Beginning with the line below that contains "Image resolution: width=1565" and ending with the line that contains "This screenshot has height=406, width=665.", copy every line exactly. Copy nothing else.
Segment Start: Records for the exercise
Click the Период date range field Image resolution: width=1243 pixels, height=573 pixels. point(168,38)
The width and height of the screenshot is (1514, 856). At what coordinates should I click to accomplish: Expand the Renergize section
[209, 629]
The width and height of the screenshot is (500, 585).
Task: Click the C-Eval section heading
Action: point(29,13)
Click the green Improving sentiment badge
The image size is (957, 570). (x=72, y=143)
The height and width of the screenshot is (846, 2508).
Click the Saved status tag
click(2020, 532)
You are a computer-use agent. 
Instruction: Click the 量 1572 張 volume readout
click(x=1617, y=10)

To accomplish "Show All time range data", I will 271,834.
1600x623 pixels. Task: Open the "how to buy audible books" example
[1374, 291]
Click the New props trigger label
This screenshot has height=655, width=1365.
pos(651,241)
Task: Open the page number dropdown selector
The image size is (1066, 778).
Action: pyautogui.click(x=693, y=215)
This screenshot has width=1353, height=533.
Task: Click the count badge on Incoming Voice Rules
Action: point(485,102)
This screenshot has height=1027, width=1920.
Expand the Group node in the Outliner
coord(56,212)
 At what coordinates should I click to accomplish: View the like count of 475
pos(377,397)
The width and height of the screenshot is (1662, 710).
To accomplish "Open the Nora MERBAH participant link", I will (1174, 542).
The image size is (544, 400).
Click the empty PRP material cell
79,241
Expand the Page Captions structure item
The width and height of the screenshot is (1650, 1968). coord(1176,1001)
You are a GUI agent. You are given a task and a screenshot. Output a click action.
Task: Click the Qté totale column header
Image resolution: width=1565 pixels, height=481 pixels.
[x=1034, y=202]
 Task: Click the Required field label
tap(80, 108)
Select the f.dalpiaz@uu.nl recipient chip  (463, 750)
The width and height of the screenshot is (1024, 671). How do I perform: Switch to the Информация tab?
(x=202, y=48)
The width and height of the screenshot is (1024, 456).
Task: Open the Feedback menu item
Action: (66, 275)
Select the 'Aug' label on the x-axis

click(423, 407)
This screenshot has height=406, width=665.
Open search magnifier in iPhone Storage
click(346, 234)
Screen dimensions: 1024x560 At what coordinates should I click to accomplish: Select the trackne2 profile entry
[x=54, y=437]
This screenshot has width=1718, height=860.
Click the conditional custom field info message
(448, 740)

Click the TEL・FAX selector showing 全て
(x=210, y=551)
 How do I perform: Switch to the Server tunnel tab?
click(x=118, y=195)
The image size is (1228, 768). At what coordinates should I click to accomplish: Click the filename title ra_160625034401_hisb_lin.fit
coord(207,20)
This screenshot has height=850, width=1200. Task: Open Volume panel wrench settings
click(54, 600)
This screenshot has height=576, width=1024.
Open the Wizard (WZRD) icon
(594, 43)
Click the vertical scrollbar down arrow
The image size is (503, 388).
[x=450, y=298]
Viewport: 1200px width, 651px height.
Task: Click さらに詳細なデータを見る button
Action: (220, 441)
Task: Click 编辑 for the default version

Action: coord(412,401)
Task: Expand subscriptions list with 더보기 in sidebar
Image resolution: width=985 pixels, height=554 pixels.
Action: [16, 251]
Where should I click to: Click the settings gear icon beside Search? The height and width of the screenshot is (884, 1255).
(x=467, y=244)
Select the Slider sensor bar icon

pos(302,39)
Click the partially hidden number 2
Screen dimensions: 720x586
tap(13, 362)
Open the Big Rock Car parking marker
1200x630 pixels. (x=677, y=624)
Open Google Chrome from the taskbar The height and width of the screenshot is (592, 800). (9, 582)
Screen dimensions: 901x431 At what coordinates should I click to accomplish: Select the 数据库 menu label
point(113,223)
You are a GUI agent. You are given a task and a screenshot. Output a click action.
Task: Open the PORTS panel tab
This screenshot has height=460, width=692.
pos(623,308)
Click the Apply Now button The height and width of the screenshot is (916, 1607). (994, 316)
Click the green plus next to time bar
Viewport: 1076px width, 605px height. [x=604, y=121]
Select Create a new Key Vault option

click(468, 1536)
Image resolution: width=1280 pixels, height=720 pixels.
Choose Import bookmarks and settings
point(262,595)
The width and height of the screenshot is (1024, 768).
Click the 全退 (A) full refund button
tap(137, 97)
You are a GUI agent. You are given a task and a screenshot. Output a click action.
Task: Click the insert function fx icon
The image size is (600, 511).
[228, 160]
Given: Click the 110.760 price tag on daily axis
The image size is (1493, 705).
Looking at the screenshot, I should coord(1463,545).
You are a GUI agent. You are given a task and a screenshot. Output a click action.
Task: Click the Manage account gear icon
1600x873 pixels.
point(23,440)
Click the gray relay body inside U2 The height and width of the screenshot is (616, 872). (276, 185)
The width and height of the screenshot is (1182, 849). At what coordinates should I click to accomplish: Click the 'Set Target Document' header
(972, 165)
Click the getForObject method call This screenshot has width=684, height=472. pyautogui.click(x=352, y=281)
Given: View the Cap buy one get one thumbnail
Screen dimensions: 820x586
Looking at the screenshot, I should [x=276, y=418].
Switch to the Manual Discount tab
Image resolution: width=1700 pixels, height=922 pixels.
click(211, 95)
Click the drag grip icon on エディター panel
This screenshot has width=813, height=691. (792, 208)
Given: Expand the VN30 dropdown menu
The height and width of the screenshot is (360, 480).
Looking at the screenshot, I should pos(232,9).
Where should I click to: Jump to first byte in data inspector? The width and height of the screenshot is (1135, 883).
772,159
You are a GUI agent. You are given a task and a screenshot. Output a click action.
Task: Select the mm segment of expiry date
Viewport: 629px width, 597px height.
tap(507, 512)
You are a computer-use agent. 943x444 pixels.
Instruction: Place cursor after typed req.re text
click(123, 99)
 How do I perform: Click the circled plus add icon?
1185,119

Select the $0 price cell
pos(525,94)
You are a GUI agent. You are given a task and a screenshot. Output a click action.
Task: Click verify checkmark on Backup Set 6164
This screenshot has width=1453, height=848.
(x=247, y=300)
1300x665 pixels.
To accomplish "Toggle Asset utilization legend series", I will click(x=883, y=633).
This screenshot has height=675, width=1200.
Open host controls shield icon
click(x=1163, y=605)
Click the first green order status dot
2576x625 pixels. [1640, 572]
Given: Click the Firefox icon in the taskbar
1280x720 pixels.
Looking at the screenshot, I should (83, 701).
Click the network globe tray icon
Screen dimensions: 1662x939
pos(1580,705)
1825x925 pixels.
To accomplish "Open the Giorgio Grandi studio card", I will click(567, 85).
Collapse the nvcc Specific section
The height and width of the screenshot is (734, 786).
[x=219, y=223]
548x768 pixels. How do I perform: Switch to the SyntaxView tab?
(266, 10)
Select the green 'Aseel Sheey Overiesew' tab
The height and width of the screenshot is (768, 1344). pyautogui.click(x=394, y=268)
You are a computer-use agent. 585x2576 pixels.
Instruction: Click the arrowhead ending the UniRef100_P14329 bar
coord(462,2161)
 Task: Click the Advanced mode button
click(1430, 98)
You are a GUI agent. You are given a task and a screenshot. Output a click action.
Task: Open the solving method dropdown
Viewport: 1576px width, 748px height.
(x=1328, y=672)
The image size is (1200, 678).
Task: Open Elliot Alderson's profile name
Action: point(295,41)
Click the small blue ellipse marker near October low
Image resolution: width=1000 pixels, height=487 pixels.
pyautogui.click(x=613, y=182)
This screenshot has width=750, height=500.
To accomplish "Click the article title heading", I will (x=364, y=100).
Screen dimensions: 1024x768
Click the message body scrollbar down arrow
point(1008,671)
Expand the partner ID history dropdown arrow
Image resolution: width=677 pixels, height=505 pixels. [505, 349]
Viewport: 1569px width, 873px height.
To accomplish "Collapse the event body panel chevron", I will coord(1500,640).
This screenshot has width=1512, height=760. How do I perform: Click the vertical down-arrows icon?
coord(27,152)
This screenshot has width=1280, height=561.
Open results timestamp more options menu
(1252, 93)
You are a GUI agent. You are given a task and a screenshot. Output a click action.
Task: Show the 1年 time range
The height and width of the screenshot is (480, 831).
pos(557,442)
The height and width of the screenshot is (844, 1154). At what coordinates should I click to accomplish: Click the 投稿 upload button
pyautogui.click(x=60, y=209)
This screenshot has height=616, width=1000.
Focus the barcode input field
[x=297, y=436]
Segment End: Records for the exercise
Solved problem
Image resolution: width=1565 pixels, height=481 pixels.
[x=1034, y=202]
 Task: Click the Required field label
tap(80, 108)
Select the f.dalpiaz@uu.nl recipient chip  (463, 750)
The width and height of the screenshot is (1024, 671). How do I perform: Switch to the Информация tab?
(x=202, y=48)
The width and height of the screenshot is (1024, 456).
Task: Open the Feedback menu item
Action: (66, 275)
Select the 'Aug' label on the x-axis

click(423, 407)
This screenshot has height=406, width=665.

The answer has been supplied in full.